What you have to do: Your task is to copy each line of the material below that includes "computer".
-------- Data excerpts --------
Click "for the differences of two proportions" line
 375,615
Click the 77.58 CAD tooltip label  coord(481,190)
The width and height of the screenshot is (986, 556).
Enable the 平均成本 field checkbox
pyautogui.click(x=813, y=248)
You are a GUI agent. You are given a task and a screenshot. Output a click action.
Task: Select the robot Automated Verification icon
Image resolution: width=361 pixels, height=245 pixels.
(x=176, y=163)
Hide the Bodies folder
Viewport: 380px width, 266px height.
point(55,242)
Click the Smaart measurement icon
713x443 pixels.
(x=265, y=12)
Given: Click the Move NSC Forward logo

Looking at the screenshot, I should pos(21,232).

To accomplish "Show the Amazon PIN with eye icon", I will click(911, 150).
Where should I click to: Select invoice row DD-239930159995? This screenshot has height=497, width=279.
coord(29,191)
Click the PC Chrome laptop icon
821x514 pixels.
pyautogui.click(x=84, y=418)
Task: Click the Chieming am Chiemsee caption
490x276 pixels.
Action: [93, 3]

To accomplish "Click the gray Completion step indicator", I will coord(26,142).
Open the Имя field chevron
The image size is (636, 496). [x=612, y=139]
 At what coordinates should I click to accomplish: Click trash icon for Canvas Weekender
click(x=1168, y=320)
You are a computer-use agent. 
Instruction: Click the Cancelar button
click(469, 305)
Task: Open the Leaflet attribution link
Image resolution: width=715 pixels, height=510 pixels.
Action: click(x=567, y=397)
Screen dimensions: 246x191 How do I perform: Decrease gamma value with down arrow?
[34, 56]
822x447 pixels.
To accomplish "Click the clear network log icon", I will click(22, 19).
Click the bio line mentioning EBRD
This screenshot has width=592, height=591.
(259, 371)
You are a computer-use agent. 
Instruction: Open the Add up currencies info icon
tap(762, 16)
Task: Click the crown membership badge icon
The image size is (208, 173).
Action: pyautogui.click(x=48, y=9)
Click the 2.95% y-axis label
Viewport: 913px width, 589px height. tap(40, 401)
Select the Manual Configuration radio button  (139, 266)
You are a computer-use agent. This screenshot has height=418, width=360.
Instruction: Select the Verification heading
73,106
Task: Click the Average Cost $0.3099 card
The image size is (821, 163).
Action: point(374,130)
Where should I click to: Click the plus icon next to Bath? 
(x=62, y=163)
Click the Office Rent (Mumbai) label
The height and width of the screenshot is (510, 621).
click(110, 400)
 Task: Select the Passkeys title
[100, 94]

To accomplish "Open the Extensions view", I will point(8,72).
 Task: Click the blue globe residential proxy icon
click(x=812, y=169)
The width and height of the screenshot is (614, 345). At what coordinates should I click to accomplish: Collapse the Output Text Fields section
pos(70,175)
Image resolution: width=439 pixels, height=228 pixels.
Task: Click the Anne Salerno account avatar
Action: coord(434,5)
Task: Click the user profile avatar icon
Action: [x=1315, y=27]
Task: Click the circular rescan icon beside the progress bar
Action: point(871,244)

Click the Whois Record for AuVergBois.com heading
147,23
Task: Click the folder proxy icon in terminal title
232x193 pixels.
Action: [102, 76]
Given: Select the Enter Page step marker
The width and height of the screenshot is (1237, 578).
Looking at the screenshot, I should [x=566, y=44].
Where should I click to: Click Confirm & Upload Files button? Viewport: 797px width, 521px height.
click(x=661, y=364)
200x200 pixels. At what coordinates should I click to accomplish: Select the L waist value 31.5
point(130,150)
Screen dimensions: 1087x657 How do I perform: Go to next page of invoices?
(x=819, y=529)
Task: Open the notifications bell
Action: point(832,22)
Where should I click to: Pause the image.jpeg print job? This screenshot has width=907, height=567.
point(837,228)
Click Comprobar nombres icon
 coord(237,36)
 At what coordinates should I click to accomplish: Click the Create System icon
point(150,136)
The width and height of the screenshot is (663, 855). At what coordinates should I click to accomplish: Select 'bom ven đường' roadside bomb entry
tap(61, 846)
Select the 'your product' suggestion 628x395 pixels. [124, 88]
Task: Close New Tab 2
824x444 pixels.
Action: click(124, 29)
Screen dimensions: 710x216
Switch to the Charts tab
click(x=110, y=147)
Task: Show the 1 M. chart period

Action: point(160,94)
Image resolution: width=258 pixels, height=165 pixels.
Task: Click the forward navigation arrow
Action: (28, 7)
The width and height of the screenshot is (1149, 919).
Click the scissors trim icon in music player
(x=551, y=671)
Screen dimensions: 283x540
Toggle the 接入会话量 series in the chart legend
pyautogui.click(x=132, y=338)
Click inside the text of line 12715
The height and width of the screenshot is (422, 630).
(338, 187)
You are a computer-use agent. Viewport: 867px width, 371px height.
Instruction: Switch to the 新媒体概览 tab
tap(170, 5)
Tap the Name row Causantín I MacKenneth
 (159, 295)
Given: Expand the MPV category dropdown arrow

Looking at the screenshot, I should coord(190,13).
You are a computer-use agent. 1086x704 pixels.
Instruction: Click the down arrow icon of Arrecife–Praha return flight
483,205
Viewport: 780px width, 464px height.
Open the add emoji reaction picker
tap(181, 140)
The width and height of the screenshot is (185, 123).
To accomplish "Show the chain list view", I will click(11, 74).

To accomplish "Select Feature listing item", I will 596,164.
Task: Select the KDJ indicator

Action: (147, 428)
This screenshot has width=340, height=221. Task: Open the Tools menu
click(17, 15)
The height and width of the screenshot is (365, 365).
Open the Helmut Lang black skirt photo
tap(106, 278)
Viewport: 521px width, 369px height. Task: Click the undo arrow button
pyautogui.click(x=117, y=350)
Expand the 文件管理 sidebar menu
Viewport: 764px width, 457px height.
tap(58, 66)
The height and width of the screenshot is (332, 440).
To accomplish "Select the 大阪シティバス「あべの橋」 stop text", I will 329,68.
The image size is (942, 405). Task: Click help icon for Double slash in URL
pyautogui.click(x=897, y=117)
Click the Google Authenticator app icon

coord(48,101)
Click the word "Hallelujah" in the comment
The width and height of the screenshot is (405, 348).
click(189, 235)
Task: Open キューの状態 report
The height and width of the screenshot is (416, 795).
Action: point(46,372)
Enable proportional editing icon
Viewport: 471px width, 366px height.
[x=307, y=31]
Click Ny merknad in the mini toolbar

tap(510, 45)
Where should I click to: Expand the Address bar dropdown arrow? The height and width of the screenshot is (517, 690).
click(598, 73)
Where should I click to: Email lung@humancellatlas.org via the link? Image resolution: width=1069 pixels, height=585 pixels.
--------
Answer area:
You are a computer-use agent. 
You are a computer-use agent. 
You are a computer-use agent. This screenshot has height=418, width=360.
You are a computer-use agent. Viewport: 867px width, 371px height.
You are a computer-use agent. 1086x704 pixels.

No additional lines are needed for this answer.